**Task requirements**
Transcribe every line of the records below word for word, leaving out the pictures.

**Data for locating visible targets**
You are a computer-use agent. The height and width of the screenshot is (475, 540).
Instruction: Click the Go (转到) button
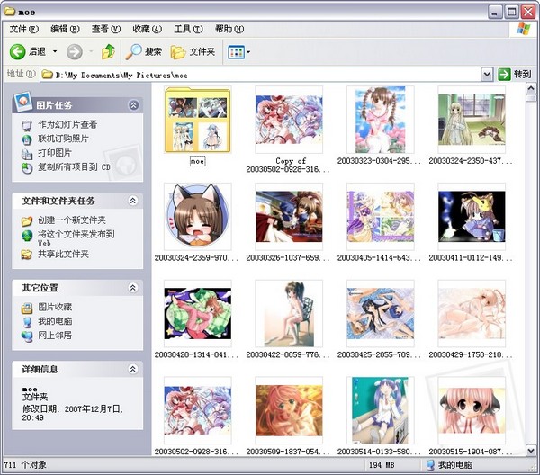coord(515,74)
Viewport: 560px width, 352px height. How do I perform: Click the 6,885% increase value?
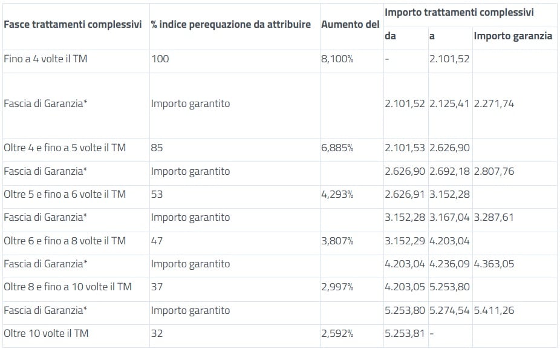point(337,148)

**Answer for this exercise**
You are a computer-use agent. The height and width of the screenshot is (475, 540).
Instruction: Click the Go (转到) button
coord(515,74)
Viewport: 560px width, 352px height. How do I perform: Click the 6,885% increase value?
point(337,148)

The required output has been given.